» AIM OF THE EXERCISE: Locate all lines in the data below that hold "vertical" and show them.

━━━━━━

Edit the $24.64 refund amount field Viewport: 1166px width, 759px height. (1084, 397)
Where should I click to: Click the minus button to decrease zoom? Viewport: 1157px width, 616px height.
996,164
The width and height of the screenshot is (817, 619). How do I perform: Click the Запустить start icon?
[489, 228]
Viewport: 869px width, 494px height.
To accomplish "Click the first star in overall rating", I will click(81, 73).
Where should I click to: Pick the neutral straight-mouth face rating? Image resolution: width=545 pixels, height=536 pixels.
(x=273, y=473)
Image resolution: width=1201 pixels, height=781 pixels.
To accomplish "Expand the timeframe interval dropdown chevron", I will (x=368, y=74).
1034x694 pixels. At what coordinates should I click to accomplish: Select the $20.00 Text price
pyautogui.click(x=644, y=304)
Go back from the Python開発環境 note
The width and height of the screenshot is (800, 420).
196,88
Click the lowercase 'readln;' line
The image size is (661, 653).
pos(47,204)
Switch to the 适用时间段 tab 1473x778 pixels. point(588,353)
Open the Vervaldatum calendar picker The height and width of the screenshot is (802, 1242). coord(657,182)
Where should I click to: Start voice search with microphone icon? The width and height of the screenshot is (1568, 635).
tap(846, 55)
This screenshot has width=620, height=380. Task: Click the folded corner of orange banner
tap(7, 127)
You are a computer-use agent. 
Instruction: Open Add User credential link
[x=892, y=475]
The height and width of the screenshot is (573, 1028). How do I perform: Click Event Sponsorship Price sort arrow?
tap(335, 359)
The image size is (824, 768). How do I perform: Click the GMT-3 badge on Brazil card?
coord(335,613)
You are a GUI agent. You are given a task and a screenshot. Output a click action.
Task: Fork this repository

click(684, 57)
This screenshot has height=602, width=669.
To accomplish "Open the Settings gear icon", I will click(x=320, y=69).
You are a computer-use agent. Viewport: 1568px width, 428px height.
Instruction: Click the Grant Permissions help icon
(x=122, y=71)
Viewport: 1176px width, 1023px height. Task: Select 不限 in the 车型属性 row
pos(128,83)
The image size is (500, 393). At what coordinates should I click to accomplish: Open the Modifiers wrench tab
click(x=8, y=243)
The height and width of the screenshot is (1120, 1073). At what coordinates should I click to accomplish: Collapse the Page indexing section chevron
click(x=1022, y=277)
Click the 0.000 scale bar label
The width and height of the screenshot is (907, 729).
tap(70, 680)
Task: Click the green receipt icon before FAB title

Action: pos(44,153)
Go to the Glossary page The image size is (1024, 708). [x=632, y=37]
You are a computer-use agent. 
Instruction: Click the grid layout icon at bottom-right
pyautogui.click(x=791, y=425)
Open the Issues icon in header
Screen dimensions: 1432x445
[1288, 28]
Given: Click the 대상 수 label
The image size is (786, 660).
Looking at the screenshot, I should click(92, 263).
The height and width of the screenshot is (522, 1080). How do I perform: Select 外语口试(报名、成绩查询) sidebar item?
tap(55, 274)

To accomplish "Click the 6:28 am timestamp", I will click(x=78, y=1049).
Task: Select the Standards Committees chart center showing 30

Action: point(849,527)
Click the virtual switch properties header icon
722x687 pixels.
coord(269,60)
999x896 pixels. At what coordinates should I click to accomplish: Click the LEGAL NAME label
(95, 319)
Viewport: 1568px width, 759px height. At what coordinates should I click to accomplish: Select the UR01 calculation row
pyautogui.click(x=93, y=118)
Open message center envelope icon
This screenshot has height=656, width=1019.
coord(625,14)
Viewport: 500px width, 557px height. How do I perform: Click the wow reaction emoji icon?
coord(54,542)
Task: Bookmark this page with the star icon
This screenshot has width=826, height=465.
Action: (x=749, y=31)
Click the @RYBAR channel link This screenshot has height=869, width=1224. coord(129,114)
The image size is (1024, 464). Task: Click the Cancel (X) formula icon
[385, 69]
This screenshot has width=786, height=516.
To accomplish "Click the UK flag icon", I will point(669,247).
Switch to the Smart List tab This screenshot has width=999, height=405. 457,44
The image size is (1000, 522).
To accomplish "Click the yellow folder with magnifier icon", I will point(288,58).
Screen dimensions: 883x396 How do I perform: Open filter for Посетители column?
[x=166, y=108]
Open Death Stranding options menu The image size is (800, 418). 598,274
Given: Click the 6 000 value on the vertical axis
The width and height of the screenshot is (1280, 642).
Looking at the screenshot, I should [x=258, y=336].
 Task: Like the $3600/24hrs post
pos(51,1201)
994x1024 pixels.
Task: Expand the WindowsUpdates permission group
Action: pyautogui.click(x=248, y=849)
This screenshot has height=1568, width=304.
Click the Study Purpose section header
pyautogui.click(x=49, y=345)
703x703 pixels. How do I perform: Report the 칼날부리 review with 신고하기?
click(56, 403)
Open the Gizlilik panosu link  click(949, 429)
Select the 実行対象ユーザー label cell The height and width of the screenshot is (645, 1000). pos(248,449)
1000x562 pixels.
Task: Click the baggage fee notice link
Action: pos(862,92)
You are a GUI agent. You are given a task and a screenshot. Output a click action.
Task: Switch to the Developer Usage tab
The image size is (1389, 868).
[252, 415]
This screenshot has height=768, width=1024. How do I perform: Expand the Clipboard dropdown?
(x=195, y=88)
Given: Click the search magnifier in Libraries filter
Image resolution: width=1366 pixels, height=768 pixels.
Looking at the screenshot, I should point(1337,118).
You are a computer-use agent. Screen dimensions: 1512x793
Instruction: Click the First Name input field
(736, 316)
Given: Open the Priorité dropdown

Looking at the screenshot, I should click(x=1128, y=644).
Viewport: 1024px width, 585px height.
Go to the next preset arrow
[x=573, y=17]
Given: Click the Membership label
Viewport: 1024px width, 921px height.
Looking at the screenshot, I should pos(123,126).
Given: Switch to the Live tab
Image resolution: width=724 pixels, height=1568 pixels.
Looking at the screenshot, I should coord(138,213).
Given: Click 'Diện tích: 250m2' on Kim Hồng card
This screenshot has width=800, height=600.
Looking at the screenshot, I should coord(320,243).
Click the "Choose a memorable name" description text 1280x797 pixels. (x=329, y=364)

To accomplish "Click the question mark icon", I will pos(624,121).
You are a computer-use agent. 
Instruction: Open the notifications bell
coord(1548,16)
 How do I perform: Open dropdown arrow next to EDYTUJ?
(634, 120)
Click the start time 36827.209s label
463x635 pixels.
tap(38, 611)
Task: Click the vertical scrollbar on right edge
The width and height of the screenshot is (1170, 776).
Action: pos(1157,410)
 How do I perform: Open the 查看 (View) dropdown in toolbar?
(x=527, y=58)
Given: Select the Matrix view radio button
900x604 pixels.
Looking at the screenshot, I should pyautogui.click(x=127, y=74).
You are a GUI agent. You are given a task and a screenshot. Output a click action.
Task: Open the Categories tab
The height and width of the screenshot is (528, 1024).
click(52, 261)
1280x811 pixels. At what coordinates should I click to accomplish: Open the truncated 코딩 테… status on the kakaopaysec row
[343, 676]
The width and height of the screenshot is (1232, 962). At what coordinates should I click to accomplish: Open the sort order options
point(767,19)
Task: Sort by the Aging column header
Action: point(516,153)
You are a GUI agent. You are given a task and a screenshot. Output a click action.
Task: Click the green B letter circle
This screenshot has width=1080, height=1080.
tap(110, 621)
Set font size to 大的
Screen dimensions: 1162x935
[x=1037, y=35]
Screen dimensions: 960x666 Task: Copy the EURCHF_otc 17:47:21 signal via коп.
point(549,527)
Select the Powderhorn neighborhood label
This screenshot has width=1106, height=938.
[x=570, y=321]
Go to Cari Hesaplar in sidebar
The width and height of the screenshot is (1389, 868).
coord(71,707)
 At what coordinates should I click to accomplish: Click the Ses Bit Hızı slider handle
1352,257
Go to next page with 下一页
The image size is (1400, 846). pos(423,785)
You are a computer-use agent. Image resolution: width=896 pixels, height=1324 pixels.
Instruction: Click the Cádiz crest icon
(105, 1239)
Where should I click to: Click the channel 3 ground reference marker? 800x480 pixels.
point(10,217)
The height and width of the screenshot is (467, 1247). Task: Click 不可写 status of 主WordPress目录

━━━━━━

» YOUR SOLUTION:
Given: Click the 6 000 value on the vertical axis
Task: Click the vertical scrollbar on right edge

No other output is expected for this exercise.